■ EXERCISE PROMPT ■
Quote exactly and only this range of lines in the data below: the line that holds "Open the profile avatar of m@thew" to the line that holds "Task: Open the Monitoring button", both included.

■ MATERIAL FOR THE TASK ■
>>>

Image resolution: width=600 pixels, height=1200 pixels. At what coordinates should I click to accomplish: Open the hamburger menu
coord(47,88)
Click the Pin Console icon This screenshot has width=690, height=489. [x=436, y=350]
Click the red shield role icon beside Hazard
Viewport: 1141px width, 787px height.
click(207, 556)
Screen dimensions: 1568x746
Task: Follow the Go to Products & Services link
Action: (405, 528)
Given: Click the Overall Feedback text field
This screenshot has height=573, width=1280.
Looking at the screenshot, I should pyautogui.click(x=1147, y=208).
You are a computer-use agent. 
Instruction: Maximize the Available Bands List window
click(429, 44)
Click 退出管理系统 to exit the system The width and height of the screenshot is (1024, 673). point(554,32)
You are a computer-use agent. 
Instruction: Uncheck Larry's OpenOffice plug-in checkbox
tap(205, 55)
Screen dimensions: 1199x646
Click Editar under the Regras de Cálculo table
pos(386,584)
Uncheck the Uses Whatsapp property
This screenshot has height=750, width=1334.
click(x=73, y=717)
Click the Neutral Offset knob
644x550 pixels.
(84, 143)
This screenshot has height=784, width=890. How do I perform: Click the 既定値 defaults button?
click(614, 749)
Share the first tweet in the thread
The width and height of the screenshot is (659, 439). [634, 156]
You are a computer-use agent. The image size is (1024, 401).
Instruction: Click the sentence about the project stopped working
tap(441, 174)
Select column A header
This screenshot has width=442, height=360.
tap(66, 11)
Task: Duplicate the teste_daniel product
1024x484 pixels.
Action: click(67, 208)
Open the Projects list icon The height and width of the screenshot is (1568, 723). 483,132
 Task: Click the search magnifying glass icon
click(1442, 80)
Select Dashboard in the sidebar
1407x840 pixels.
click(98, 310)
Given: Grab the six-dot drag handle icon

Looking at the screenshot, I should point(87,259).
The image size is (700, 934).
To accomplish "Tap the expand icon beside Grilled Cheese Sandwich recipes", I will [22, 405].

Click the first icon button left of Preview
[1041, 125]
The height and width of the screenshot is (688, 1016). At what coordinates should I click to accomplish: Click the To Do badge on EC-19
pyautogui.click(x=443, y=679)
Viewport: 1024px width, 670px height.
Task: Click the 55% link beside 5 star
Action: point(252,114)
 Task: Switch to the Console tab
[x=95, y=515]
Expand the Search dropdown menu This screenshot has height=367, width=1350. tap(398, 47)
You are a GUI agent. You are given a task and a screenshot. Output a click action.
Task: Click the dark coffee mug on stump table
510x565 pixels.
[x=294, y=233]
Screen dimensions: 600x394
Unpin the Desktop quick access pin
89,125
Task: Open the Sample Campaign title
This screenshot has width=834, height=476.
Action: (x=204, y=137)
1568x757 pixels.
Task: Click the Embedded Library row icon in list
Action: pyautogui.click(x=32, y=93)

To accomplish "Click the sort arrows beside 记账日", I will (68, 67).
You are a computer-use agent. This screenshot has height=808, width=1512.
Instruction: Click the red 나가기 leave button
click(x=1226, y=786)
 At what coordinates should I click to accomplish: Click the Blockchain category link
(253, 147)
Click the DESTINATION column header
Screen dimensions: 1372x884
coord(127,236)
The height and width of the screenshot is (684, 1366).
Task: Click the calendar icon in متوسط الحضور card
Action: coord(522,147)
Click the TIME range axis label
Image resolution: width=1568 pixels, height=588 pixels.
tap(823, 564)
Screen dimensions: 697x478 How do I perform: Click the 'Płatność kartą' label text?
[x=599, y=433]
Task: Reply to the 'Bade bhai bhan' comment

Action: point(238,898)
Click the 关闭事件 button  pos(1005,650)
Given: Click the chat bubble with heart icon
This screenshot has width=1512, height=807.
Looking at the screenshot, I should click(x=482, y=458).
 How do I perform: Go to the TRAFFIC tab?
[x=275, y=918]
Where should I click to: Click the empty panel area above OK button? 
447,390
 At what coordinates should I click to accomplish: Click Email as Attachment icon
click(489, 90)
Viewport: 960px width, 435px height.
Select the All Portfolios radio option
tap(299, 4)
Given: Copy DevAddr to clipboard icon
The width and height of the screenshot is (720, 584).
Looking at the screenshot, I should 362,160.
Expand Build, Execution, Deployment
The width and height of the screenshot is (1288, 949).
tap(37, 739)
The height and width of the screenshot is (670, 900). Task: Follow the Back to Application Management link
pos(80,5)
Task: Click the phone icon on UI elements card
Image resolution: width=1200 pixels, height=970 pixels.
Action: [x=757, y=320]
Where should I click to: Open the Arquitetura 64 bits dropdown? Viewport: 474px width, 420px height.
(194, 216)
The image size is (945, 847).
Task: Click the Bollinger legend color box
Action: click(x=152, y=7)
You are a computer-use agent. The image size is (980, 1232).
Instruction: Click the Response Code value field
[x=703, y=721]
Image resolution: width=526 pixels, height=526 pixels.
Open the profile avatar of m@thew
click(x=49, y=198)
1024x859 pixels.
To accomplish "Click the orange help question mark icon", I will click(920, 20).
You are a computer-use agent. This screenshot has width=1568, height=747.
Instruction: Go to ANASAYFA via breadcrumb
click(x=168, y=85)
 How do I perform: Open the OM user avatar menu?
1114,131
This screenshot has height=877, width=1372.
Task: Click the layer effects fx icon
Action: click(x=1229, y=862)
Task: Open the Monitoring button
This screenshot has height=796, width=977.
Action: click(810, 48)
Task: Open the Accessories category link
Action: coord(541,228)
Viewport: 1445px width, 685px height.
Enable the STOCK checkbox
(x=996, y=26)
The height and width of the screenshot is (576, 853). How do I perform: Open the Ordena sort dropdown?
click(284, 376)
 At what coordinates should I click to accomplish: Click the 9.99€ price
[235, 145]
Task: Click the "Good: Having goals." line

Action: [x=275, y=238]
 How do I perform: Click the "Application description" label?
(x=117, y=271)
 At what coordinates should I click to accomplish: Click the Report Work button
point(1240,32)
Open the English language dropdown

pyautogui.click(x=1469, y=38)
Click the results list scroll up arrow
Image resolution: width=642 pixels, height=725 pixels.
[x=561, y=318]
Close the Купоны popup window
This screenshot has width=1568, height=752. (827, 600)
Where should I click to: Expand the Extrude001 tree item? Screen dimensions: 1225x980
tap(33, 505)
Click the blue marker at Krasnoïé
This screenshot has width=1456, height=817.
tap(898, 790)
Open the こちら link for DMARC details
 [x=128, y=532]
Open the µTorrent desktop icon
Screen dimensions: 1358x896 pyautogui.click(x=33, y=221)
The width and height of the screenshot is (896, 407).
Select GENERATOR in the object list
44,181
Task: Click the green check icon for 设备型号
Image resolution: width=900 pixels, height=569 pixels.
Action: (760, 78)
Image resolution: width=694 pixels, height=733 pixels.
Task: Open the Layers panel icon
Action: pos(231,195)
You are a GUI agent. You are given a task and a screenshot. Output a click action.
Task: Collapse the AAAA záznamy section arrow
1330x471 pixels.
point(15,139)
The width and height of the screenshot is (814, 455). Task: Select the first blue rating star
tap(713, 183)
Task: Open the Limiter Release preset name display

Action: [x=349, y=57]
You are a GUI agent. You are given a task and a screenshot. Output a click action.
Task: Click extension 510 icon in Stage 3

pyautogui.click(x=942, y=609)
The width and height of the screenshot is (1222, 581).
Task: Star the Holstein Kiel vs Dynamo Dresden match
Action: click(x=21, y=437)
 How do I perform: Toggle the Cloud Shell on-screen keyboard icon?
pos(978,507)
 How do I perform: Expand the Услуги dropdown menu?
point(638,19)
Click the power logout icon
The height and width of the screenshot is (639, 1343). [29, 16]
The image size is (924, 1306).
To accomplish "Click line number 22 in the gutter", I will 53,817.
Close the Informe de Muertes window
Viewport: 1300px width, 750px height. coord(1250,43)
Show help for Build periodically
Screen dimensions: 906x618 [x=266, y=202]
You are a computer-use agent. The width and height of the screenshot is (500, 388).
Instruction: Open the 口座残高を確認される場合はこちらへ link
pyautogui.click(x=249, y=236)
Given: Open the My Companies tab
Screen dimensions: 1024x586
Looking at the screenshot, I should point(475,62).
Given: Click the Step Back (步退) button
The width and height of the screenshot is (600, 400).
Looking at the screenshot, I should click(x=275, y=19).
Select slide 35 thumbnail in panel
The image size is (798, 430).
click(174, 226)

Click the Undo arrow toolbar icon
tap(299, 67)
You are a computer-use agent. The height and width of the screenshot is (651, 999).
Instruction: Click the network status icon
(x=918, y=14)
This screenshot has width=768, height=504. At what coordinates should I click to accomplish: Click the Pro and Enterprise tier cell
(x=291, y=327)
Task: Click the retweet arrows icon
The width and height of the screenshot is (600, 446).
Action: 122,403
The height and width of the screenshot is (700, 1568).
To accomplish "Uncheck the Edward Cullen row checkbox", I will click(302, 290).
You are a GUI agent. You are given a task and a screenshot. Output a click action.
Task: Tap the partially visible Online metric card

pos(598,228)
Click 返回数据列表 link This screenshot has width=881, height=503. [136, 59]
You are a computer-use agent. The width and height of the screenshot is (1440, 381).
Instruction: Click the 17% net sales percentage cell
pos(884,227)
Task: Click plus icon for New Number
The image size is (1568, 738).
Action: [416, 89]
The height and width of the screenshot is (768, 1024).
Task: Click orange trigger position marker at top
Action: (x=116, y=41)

<<<

■ ANSWER TO THE EXERCISE ■
Open the profile avatar of m@thew
click(x=49, y=198)
1024x859 pixels.
To accomplish "Click the orange help question mark icon", I will click(920, 20).
You are a computer-use agent. This screenshot has width=1568, height=747.
Instruction: Go to ANASAYFA via breadcrumb
click(x=168, y=85)
 How do I perform: Open the OM user avatar menu?
1114,131
This screenshot has height=877, width=1372.
Task: Click the layer effects fx icon
Action: click(x=1229, y=862)
Task: Open the Monitoring button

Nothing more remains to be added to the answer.